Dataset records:
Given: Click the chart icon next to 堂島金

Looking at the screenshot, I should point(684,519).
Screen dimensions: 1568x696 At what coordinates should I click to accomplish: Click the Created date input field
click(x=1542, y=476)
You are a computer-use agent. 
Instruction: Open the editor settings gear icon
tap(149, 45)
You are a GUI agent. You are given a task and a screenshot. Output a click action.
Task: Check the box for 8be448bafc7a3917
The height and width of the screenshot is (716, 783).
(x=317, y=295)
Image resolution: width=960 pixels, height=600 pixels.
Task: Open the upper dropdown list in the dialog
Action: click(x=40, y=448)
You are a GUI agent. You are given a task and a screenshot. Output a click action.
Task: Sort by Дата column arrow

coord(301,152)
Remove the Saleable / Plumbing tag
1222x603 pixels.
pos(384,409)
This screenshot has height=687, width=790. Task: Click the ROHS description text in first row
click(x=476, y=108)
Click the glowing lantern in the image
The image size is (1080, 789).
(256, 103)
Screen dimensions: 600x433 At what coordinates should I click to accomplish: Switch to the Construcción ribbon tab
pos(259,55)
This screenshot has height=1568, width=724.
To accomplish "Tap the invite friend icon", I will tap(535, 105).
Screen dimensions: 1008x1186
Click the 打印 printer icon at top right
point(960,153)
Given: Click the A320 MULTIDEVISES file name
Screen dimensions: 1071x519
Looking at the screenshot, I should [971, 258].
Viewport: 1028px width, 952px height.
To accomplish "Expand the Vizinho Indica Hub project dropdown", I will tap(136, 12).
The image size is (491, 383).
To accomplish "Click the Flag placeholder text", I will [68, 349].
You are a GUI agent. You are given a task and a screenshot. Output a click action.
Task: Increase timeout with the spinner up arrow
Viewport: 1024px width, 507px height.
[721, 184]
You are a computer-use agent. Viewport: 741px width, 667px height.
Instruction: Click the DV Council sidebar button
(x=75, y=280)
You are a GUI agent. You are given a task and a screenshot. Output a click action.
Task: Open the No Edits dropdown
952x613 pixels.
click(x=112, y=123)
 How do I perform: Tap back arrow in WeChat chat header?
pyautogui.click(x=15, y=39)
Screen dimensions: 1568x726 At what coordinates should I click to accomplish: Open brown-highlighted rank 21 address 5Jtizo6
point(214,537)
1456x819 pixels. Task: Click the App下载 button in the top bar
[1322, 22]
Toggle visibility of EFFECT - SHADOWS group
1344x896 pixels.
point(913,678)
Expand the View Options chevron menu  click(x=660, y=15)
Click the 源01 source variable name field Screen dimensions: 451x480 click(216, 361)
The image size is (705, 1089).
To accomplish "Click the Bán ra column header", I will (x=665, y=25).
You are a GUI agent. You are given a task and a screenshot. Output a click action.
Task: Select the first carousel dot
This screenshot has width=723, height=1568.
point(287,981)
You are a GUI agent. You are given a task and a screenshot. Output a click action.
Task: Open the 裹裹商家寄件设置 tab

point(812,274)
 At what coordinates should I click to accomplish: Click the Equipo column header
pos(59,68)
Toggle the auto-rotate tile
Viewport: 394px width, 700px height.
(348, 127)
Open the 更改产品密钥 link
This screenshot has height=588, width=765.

Task directions: Filter the data above, keeping only lines that include the string "Expand".

Task output:
To accomplish "Expand the Vizinho Indica Hub project dropdown", I will tap(136, 12).
Expand the View Options chevron menu  click(x=660, y=15)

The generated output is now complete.